======== DATA FOR THIS TASK ========
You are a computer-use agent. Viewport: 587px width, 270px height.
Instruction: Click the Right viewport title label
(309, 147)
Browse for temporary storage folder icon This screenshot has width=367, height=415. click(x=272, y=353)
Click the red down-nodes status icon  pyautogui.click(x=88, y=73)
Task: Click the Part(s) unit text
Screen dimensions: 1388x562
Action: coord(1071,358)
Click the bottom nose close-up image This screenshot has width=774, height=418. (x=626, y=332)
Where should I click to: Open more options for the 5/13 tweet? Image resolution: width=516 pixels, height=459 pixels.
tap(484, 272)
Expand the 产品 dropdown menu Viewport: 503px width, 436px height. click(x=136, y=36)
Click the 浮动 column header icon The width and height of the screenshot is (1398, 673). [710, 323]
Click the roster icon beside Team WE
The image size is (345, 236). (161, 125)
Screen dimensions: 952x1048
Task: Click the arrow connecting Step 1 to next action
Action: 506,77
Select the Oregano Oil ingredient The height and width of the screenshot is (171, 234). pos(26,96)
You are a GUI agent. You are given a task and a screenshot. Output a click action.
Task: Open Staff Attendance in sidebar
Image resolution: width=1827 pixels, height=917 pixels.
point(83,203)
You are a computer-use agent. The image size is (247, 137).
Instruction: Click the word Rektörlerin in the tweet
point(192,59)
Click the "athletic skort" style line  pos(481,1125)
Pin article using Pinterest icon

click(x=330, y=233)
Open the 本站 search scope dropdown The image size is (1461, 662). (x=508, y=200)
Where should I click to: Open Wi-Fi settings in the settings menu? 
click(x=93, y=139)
========
**ABOUT THIS EXERCISE**
Determine the number of lines in the entries that hold the string "computer"; write that number and nothing else.

**EXERCISE ANSWER**
2